Hasta la II Guerra Mundial y en este país, que continuaba manteniendo el liderazgo en la producción y difusión de este medio icónico, aparecieron cómics que habrían de ser seguidos por numerosísimos lectores del mundo entero. Títulos como The Gumps (1917), Winnie Winkle (1920), Little Orphan Annie (1924), Dixie Augen, Tintín, Tarzán (1929), Flash Gordon (1934), Superman (1938)… son ejemplos de historietas humorísticas, de tema familiar, ilustradoras de arquetipos que conformaron una parte importante de la cultura de masas de toda una época.
La II Guerra Mundial impulsó el protagonismo del tema bélico y la carga política del cómic, aspecto que llegó a interesar a la Casa Blanca, porque el mismo Roosevelt auspició la célebre serie Captain America (1941), donde aparecían frecuentes referencias a la situación bélica de entonces. En el fascismo italiano (Dick Fulmine), el franquismo (Flechas y Pelayos, Roberto Alcázar) o el militarismo japonés (Las aventuras de Dankichi), se impulsó la producción de cómics cargados de trasfondo político, lo que demuestra la atención a la influencia creciente de este medio (Umberto Eco estudió, monográficamente, los cómics de la China maoísta).
A partir de la posguerra, el argumento, el lenguaje y la difusión del cómic sufrieron vigorosas transformaciones; se generalizó internacionalmente y recorrió todos los géneros posibles. En los cincuenta se retomó internacionalmente el de talante humorístico desde nuevos presupuestos (Peanuts, Astérix, Andy Capp, Miss Peach) y, en los sesenta, el interés de muchos ámbitos intelectuales por los fenómenos de la comunicación de masas acabó induciendo la aparición de un tipo de cómic cuya intención y circulación pasó a ser abiertamente altocultural y del que son ejemplo historietas de heroínas como Barbarella, Jodelle o Valentina.

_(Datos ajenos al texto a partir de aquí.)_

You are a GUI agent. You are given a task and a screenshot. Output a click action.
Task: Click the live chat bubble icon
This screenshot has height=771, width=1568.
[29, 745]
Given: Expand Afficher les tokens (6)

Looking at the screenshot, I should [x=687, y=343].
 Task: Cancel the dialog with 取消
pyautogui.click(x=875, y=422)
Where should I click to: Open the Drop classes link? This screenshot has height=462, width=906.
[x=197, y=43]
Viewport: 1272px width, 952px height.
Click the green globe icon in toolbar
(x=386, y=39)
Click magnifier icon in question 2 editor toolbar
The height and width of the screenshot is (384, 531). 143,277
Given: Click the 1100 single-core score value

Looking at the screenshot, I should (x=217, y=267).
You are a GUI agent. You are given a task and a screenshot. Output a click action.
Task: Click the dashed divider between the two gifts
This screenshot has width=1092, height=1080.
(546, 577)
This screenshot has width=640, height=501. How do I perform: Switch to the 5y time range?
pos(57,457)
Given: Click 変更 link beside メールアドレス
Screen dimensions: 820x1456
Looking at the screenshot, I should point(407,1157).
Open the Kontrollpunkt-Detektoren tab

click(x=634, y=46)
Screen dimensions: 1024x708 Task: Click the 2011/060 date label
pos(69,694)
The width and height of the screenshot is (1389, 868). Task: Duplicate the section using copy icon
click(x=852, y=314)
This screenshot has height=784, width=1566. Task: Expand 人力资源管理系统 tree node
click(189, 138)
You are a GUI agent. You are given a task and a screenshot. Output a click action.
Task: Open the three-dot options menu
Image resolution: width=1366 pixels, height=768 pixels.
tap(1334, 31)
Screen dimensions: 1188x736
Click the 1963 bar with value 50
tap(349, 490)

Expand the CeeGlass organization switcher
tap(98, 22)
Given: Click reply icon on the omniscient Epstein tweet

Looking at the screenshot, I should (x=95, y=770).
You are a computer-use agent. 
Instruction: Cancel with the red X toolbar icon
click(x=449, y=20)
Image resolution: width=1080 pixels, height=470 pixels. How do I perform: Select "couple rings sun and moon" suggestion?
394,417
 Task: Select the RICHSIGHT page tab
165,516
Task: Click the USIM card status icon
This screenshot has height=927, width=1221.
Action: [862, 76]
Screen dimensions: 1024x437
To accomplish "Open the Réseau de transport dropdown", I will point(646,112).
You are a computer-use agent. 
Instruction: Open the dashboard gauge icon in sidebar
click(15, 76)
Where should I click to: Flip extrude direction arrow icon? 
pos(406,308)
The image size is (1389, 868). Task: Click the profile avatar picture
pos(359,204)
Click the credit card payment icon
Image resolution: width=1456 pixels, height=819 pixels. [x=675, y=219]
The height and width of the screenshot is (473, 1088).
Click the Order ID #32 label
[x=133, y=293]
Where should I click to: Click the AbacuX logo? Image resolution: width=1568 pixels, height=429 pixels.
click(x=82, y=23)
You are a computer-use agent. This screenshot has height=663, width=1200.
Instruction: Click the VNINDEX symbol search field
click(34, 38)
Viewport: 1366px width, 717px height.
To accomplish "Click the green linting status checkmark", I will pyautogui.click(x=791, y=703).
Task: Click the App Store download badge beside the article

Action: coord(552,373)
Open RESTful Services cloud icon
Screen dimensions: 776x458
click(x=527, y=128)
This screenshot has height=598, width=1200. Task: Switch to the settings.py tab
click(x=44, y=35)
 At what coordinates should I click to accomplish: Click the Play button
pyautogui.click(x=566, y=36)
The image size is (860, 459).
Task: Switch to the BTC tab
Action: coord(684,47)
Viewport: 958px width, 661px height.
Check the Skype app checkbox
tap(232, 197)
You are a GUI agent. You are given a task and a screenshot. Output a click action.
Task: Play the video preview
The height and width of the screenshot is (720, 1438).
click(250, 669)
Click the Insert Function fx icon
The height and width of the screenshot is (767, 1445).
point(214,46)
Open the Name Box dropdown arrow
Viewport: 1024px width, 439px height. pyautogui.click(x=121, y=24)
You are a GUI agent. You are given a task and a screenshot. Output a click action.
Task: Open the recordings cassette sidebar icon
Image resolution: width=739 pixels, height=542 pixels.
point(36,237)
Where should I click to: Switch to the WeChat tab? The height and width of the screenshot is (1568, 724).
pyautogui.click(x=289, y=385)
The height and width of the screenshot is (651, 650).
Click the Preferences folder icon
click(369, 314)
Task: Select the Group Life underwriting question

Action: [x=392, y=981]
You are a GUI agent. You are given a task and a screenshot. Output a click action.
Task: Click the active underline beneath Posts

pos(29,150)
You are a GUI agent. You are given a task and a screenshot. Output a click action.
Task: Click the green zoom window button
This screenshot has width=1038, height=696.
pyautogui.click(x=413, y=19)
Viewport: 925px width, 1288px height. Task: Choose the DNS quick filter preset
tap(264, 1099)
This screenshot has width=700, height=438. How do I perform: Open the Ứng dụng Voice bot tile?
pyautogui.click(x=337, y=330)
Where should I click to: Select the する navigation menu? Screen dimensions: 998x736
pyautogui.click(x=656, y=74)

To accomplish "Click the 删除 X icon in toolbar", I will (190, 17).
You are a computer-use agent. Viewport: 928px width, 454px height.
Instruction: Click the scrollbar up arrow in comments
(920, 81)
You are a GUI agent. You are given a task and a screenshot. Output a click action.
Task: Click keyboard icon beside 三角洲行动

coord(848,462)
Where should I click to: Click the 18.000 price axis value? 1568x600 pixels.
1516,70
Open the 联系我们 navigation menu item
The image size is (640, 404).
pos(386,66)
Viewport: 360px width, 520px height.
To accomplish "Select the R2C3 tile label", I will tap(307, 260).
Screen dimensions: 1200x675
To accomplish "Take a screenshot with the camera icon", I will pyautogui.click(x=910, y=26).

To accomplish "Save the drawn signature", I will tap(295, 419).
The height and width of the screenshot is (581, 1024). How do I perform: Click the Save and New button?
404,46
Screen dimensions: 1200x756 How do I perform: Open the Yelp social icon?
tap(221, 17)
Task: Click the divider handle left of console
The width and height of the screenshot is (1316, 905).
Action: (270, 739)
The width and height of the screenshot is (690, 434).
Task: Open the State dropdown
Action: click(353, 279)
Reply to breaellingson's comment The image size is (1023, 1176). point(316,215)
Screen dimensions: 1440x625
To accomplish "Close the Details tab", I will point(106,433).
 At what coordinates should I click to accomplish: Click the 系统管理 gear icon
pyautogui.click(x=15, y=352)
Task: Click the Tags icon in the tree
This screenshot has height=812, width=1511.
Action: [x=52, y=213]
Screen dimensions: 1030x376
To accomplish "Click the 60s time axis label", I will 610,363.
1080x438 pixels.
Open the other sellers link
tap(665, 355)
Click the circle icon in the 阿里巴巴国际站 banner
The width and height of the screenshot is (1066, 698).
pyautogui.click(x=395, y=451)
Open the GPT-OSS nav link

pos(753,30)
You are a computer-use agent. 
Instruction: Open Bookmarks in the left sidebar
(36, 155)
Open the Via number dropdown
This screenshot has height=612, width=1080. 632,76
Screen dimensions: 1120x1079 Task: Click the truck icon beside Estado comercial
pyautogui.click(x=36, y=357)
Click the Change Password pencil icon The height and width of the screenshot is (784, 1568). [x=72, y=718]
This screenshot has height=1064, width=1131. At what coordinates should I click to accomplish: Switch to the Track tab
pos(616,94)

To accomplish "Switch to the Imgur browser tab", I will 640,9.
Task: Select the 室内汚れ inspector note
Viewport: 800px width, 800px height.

Pese a que, ya antes de la guerra, estaban articulados casi todos los recursos del lenguaje del género, el cómic de los sesenta los haría más patentes, explotando su fecunda vertiente creativa. La aparición de la llamada cultura underground multiplicó la existencia de nuevas poéticas, pero, simultáneamente, también lo fue transformando en una cultura de consumo minoritario.
Hoy subsisten el cómic humorístico en la prensa y, con menor incidencia por el aumento del consumo audiovisual, el infantil y, por otro lado, el cómic clásico sigue siendo reeditado para estudiosos, aficionados o nostálgicos. Finalmente, otro gran sector del comic-book se mueve entre una audiencia de tipología compartimentada, en parte próxima a las subculturas del fanzine o en la frontera de una experimentación vanguardista.